● DATA UNDER STUDY
>>>>

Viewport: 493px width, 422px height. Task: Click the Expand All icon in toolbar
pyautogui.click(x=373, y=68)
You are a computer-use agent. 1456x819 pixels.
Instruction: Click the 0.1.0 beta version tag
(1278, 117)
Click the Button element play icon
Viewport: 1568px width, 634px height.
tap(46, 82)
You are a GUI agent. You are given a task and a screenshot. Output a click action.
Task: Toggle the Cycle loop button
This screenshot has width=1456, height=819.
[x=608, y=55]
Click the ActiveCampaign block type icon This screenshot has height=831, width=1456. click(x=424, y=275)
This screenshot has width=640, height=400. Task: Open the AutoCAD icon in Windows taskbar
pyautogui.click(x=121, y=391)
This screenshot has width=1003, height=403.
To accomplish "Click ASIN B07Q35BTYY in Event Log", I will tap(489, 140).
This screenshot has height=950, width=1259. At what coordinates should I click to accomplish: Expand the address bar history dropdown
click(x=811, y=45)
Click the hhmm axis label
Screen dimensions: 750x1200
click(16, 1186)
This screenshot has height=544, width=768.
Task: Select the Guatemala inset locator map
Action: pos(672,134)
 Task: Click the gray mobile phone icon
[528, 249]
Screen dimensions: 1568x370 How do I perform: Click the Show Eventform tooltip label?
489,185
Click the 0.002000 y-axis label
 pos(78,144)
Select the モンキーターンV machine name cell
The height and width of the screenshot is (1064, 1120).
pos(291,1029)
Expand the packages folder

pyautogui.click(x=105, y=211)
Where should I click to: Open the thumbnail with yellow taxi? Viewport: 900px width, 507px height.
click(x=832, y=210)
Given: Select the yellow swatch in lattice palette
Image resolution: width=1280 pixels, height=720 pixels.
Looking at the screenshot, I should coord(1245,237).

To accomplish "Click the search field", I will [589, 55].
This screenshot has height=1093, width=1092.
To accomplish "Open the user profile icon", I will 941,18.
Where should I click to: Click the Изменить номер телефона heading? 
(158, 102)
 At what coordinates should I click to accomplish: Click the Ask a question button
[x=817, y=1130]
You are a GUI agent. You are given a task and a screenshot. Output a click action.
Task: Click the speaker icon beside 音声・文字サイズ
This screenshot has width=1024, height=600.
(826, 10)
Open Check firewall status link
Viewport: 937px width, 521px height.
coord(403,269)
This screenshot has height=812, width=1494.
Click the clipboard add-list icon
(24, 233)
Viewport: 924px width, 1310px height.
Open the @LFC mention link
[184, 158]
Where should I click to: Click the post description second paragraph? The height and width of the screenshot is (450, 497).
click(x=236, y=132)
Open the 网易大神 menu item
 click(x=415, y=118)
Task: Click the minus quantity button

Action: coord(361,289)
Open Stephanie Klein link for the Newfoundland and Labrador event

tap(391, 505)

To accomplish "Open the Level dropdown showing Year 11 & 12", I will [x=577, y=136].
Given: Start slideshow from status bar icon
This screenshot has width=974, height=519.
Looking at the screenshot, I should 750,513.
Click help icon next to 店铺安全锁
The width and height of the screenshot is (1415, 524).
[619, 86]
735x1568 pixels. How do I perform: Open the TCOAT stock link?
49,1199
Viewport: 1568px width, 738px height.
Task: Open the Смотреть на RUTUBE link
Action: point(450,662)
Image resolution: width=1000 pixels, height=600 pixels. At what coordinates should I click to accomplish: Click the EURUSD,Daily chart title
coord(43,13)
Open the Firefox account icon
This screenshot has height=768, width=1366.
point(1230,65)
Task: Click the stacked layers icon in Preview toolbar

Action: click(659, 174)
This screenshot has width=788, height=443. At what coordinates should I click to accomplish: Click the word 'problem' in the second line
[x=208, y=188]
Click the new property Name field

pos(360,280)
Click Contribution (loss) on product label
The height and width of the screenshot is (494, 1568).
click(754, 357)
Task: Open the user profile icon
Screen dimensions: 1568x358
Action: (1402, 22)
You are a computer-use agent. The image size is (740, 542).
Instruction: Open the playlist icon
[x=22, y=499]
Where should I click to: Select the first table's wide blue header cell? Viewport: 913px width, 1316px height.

<<<<

● TASK REQUIREMENTS
Look through the data and gather every line with the string "cell" in it.

● ANSWER BOX
Select the モンキーターンV machine name cell
Where should I click to: Select the first table's wide blue header cell? Viewport: 913px width, 1316px height.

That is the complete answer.